Julien Pompey : Le lycée d’origine est un élément important mais pas déterminant. En matière de sélection sociale, sans qu’il n’y ait de quotas officiels, les classes préparatoires comptent près d’un tiers de boursiers dans leurs effectifs. Du côté des grandes écoles, elles sont plus que jamais en quête de diversité ces dernières années. Dans cette perspective, les dispositifs se multiplient pour accélérer l’ouverture sociale des établissements. Mais les grandes écoles ne parviennent pas encore à former des jeunes issus de la diversité. A l’image des écoles d’ingénieurs, par exemple, où la parité n’est pas encore d’actualité et est loin d’être une réalité.

Pierre-Henri d'Argenson : On observe depuis longtemps un lien entre l’origine socio-professionnelle et l’intégration dans une prépa ou une grande école : on y trouve plus d’enfants de cadres ou d’enseignants que d’enfants d’ouvriers. Ce n’est pas propre à la France, mais nous devons être l’un des rares pays au monde  à en faire un sujet passionnel, et pas seulement depuis Bourdieu. Je dirais pour ma part la chose suivante : je ne partage pas l’obsession égalitaire d’une certaine gauche, qui est de nature totalitaire. En matière de correction autoritaire des inégalités sociales, Staline nous a donné une leçon magistrale qui anime toujours l’idéologie de certains courants. A force de faire de l’ouverture sociale le seul critère de fonctionnement de notre système éducatif, on a rejeté l’excellence en gardant l’élitisme, et on a ainsi obtenu le résultat inverse ce qu’on souhaitait : on a dévalorisé les filières techniques professionnelles, on a abaissé le niveau général et on a fait de l’école une impitoyable machine à trier. Pour ces idéologues, la seule chose qui compte est qu’il y ait 50% de fils d’ouvriers à l’ENA. En revanche le chômage, les filières universitaires bouchées, la désindustrialisation et la désertification rurale leur sont parfaitement indifférents. Je crois au contraire que l’école doit garder une vocation d’excellence pour tous, dans une approche de valorisation des ambitions de chacun. Nous avons là un immense chantier.

Les systèmes d’admission parallèle, comme à Sciences Po, ont-ils permis une plus grande ouverture des grandes écoles ou ont-ils au contraire creusés les inégalités ?

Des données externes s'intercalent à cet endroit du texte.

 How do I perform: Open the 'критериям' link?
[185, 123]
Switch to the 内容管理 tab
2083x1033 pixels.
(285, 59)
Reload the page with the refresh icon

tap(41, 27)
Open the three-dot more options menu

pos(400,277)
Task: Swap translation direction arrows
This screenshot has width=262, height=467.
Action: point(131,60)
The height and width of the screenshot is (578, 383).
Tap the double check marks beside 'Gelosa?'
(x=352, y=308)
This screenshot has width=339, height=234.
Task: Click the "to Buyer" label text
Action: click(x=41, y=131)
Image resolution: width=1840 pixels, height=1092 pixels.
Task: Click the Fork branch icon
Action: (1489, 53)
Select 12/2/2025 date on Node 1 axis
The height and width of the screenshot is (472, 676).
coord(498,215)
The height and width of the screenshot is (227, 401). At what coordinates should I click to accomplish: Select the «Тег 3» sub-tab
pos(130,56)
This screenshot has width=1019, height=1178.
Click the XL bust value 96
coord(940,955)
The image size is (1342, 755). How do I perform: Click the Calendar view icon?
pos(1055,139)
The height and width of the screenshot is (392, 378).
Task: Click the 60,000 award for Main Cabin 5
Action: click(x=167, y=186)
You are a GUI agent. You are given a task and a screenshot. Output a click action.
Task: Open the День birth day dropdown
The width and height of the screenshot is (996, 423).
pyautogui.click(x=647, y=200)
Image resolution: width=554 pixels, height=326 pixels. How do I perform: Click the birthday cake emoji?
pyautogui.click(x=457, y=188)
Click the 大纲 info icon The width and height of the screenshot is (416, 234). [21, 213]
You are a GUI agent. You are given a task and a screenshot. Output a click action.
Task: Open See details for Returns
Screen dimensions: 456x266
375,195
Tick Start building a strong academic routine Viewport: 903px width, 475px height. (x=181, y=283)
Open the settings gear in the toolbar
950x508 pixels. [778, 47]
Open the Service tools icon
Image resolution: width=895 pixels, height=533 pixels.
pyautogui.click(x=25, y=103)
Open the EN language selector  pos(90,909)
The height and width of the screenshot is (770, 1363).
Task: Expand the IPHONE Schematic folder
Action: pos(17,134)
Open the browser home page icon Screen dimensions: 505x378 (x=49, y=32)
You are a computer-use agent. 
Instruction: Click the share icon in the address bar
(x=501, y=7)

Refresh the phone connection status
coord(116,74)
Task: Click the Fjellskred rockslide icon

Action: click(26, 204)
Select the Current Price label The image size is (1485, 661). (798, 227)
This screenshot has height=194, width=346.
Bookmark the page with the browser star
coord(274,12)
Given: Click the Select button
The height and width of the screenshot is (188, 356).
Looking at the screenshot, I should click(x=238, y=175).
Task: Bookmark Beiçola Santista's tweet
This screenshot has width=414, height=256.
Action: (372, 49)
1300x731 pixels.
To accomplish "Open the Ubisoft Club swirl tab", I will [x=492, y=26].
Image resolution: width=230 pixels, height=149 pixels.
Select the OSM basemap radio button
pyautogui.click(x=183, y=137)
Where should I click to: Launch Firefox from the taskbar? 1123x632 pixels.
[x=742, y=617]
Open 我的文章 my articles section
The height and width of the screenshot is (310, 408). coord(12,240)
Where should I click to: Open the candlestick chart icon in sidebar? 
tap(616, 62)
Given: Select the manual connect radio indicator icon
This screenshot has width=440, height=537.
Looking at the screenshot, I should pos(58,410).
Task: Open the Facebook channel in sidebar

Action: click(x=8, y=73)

Julien Pompey : Les admissions parallèles sont un véritable moteur de démocratisation et a permis aux grandes écoles d’intégrer davantage de diversité dans leur recrutement. En donnant notamment la possibilité à des profils universitaires d’intégrer une école de commerce ou d’ingénieurs, l’admission sur titre favorise l’ouverture sociale des grandes écoles.

Pierre-Henri d'Argenson : Je n’ai jamais été favorable à l’ouverture parallèle de Sciences Po, pour une raison, c’est qu’elle a permis, paradoxalement, de masquer et prolonger le vrai scandale de notre pays, à savoir que dans un certain nombre de lieux nous ne sommes plus capables de donner un niveau correct à des cohortes entières d’élèves. Sciences Po peut donc se vanter d’accueillir des étudiants "repêchés" par ses soins, pendant qu’on oublie tous les autres. C’est bien commode, car cela permet d’esquiver les vrais sujets : la destruction de l’école traditionnelle, dont nous payons aujourd’hui le prix ; l’immigration massive, qui interdit toute intégration dès lors que les populations sont ghettoïsées et n’ont plus de contact avec notre culture ; le consumérisme de masse, qui a profondément abîmé les valeurs collectives d’effort, de transmission, de fraternité, d’esthétique, de civisme. Nous vivons une crise de civilisation profonde, et c’est à cela que nous devons réfléchir.